Cosa fare —
A. Secondo il testo sul programma di governo di Draghi, chi è stato convocato per l'incontro di oggi?
B. Prosegui il testo sul programma di governo di Draghi dopo la sua ultima frase.

Testo fornito —
+-------+

Sembrano ormai chiari i punti fondamentali del programma che Draghi intende porre come essenziali per il suo governo e sono le riforme del fisco, della giustizia civile e della pubblica amministrazione, sommate ad iniziative forti per sanità, ambiente, scuola e lavoro.
Il tutto nel quadro di una rinnovata scelta per l’Europa e della riaffermazione della solidarietà nella alleanza atlantica.
Lo si evince da quello che emerge dai suoi colloqui, che sono terminati ieri, con le forze politiche e in vista dell’incontro con le parti sociali convocate per oggi.
Non si vedono ostacoli al cammino del Presidente incaricato, forte di un mandato ampio, quello conferitogli dal Capo dello Stato, che gli consente di sottrarsi ad ogni condizionamento che rischi di ripristinare quel faticoso e sfibrante contrattualismo che, fino al recente passato, ha condizionato e spesso impedito l’adozione di scelte incisive, innovatrici e forse anche dolorose, quali quelle poste imperativamente dalla pandemia e dai rischi per l’economia.

+-------+

Elenco delle righe —
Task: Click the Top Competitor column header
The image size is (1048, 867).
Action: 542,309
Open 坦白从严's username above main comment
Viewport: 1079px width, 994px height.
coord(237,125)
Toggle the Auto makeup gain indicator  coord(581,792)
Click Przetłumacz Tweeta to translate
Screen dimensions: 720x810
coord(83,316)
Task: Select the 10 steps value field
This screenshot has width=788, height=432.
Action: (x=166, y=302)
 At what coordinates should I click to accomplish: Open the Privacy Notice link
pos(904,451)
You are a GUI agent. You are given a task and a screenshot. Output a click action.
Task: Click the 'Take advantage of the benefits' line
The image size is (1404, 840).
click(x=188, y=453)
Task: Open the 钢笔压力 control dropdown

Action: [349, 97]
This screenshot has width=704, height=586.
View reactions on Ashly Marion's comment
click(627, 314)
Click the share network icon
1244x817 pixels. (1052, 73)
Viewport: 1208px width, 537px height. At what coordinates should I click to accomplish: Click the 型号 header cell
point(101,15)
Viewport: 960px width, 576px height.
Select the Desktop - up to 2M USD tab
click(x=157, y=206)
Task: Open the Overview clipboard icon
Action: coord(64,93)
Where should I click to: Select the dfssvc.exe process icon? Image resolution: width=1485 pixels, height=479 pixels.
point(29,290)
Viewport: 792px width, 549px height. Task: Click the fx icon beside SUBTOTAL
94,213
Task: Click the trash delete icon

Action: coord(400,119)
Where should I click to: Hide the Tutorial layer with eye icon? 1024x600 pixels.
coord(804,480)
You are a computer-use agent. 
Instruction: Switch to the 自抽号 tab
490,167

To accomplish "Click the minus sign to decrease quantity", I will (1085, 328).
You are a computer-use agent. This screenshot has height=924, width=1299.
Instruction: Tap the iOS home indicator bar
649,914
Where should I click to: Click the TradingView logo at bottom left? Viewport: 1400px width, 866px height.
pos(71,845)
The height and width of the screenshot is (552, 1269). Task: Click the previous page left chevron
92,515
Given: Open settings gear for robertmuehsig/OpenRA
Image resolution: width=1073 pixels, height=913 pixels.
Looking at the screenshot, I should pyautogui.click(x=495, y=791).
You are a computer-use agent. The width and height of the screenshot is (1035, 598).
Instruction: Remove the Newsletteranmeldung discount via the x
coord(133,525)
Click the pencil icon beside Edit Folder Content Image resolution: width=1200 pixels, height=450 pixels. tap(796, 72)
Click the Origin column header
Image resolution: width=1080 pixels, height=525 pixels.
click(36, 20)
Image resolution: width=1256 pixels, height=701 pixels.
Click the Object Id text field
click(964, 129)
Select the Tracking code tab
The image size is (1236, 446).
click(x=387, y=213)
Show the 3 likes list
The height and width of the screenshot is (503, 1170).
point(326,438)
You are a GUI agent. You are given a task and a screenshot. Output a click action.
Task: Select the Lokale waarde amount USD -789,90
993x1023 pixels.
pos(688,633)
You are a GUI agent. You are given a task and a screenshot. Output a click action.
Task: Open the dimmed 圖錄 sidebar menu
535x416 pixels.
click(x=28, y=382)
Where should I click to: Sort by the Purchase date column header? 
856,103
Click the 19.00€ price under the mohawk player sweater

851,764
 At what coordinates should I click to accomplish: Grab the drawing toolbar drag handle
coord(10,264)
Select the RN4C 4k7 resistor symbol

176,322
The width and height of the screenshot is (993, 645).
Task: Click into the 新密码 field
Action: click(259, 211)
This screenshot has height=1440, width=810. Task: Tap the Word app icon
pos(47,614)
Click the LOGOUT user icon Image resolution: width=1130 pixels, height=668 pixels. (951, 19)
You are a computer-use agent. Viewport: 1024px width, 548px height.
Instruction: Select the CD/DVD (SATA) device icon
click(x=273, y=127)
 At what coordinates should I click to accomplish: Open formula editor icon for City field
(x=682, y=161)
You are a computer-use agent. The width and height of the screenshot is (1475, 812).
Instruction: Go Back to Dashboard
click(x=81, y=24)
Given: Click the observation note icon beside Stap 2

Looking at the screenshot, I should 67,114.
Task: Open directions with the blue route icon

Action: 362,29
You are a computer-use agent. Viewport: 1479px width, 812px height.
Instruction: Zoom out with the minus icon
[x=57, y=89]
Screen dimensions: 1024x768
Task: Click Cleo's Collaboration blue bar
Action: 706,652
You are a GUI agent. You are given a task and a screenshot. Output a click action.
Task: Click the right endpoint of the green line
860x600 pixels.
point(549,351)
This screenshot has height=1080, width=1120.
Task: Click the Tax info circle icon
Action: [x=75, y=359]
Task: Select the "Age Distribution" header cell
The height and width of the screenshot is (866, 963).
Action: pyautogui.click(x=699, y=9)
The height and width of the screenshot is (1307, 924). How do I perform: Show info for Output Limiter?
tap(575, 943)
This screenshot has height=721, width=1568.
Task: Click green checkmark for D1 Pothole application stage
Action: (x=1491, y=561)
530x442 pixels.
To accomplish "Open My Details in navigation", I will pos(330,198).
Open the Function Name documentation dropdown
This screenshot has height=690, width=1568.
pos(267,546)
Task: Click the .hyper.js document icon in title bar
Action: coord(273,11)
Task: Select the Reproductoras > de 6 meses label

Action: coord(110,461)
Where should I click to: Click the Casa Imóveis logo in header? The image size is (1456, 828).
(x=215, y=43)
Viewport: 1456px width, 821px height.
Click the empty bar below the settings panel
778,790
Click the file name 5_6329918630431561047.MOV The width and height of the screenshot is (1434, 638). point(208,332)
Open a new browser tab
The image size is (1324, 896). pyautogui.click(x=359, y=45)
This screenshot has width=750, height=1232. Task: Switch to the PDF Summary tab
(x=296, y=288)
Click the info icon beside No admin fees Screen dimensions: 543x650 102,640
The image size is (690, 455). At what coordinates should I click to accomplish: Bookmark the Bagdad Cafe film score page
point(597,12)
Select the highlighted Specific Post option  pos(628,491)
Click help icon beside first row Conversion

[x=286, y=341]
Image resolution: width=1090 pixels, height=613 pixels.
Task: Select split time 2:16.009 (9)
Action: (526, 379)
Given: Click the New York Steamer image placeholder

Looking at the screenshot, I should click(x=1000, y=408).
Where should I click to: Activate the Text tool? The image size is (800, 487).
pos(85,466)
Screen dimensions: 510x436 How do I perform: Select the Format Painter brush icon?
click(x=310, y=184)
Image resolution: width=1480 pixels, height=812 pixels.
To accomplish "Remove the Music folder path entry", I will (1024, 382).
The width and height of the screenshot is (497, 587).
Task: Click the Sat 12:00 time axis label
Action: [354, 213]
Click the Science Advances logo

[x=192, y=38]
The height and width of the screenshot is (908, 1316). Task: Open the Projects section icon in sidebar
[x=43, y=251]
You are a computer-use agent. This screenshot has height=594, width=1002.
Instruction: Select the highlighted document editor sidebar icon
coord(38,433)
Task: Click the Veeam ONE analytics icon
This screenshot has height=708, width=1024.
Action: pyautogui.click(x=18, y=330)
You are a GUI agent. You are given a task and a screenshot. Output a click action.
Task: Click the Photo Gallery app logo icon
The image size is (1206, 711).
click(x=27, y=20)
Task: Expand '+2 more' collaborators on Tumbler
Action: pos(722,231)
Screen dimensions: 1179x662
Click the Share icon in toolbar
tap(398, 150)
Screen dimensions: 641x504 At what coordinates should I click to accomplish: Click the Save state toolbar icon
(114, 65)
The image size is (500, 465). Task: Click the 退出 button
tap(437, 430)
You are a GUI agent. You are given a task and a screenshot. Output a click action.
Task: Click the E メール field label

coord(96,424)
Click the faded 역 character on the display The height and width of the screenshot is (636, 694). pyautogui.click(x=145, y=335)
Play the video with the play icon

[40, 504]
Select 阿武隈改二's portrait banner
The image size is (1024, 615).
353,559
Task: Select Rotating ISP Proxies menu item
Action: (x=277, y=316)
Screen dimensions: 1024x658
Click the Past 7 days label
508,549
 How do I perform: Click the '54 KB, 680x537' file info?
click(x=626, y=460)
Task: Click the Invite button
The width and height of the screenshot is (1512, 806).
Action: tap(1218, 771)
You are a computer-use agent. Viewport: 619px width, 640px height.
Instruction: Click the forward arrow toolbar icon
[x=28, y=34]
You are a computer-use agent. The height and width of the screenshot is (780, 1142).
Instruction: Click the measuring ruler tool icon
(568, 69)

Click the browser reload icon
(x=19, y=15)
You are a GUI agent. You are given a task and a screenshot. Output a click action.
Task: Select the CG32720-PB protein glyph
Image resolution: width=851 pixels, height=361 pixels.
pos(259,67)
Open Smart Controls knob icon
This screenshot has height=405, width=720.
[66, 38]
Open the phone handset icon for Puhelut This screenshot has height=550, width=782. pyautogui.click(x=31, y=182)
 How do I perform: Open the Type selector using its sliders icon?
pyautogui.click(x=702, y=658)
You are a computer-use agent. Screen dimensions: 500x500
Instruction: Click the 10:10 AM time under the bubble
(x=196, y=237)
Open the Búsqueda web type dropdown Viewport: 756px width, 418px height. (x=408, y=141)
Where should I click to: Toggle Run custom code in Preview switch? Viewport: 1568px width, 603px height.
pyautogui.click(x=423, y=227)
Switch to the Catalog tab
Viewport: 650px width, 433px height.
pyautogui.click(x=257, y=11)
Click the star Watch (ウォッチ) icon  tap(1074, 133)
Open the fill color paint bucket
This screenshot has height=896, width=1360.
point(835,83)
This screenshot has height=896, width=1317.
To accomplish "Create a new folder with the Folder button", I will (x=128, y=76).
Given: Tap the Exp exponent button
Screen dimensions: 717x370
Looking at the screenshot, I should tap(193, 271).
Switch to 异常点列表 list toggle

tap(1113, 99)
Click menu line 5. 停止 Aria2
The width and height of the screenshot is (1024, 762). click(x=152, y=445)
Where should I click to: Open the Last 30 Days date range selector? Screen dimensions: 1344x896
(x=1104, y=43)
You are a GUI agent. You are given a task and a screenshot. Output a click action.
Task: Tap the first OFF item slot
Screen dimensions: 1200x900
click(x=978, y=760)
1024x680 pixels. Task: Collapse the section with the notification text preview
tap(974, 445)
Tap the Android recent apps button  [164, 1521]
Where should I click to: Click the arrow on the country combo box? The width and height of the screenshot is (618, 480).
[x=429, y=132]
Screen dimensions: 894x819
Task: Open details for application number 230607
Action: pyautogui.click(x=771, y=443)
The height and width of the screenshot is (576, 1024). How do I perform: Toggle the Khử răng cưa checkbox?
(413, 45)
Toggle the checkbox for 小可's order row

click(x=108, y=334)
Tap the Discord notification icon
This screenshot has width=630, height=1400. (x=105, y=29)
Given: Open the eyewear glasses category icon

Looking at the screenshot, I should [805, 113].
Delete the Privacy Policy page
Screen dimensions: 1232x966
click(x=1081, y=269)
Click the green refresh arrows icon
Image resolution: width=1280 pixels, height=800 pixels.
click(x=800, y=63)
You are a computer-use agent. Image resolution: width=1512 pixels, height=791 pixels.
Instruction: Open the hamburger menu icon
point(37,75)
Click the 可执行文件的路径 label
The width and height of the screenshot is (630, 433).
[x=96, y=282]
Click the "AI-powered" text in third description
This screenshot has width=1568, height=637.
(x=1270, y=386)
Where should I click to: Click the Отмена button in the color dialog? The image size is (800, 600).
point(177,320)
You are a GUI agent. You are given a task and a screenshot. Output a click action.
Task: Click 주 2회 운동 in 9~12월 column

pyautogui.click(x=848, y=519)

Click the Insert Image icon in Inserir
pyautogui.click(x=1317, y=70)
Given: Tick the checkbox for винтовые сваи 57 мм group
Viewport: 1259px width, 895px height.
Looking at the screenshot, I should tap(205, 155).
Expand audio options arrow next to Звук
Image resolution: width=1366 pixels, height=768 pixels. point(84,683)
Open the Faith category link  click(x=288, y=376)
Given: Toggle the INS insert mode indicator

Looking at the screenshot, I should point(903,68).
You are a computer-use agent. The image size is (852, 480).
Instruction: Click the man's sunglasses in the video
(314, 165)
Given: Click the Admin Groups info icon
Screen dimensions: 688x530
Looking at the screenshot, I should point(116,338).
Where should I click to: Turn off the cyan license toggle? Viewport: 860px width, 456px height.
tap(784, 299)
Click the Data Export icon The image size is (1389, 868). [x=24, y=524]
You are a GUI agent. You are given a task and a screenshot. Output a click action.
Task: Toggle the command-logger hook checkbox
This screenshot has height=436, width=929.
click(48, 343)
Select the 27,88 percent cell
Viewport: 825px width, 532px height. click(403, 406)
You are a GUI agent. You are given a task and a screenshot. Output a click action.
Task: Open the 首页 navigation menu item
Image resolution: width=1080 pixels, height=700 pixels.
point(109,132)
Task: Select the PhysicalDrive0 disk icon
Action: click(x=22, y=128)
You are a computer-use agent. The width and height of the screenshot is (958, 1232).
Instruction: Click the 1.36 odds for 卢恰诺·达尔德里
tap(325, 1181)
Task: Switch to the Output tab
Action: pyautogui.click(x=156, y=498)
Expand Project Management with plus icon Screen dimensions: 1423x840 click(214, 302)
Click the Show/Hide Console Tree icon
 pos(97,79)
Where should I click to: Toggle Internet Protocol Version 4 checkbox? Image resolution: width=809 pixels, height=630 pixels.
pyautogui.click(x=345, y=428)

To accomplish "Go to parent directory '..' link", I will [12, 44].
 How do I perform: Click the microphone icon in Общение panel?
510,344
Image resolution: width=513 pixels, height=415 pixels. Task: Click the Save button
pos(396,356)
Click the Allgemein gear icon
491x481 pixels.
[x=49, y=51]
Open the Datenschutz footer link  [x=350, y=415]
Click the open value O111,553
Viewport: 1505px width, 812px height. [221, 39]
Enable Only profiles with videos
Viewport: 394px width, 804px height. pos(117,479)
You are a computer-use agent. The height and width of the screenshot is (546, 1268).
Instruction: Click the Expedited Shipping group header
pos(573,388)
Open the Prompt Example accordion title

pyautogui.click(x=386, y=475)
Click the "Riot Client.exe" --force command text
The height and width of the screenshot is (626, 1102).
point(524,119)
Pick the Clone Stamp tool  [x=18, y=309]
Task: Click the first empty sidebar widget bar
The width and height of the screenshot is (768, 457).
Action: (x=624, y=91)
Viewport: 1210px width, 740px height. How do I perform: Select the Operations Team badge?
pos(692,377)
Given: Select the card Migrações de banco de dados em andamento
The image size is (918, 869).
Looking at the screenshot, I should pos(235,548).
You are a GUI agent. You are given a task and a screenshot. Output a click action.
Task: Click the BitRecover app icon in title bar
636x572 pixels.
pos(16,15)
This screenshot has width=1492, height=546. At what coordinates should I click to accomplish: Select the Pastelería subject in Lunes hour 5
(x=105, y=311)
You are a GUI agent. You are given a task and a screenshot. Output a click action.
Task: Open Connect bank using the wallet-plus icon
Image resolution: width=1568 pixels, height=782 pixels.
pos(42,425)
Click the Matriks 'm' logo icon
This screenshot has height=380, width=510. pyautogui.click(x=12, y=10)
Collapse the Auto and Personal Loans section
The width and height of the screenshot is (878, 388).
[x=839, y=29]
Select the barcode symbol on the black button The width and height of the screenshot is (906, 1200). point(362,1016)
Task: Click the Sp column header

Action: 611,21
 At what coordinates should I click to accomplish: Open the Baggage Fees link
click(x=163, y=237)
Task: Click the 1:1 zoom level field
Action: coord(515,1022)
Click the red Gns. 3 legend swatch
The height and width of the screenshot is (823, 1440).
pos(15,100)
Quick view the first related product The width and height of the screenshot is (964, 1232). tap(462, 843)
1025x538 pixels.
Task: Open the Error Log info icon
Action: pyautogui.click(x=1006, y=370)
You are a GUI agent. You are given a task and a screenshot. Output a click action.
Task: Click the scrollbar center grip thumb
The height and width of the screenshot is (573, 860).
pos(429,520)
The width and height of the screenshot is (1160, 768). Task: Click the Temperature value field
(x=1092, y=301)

+-------+

Risposte —
A. Le parti sociali.

B.
D’altro canto se la scelta di Draghi ha un senso compiuto, lo ha anche nel segno di una forte sollecitazione ai partiti a ripensare se stessi, la labilità dei loro orizzonti, il legame sempre più sfilacciato con società e territorio e di un monito anche alle forze sociali, perché si muovano con più acuta sensibilità e responsabilità rispetto ai gravi problemi di giustizia sociale e di equità che stanno piegando importanti forze sociali, a cominciare dai giovani.
È auspicabile che l’iniziativa di Draghi riesca a scuotere il torpore e l’egoismo di gruppi dirigenti che si muovono come ciechi, senza altro orizzonte che quello immediato, con assoluta smemoratezza delle migliori tradizioni della nostra democrazia.